* [PROBLEM DESCRIPTION] Starting at the line that contains "Click the 全部选择 button" and ending at the line that contains "Action: tap(362, 47)", write those lines out again with "Changeup" switched to "Slider" and everything else unchanged.

Click-target data
╔══

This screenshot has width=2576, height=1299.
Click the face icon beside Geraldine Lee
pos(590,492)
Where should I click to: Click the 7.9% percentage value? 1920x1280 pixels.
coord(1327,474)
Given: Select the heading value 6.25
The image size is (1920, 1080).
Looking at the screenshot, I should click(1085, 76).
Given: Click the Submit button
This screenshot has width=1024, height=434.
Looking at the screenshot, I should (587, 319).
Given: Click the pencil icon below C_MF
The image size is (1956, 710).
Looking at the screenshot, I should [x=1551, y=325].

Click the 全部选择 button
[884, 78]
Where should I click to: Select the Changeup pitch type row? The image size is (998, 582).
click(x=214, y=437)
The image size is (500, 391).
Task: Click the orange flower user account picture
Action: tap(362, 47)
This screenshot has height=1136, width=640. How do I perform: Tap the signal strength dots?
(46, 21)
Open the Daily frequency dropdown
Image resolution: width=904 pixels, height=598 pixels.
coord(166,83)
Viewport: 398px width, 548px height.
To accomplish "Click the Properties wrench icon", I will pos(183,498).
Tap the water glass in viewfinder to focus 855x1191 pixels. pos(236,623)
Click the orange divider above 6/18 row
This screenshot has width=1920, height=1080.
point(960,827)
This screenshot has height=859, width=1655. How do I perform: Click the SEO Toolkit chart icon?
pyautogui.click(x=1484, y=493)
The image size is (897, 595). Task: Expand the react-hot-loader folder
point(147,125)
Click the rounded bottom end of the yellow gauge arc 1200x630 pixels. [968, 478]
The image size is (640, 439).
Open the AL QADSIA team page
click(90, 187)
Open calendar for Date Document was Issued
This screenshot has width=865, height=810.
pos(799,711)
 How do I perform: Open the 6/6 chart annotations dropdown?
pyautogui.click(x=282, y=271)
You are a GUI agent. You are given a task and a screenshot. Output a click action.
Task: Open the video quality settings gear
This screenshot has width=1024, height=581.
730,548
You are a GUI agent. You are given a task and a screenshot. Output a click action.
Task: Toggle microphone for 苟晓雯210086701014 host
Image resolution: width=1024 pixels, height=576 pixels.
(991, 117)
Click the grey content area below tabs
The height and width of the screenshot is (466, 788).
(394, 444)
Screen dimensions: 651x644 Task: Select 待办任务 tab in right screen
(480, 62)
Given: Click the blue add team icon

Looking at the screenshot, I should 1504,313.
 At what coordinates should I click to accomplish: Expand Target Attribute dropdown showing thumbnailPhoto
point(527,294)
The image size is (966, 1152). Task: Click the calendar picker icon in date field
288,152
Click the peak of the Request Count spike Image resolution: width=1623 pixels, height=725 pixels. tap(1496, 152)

╚══

* [CORRECT ANSWER]
Click the 全部选择 button
[884, 78]
Where should I click to: Select the Slider pitch type row? The image size is (998, 582).
click(x=214, y=437)
The image size is (500, 391).
Task: Click the orange flower user account picture
Action: tap(362, 47)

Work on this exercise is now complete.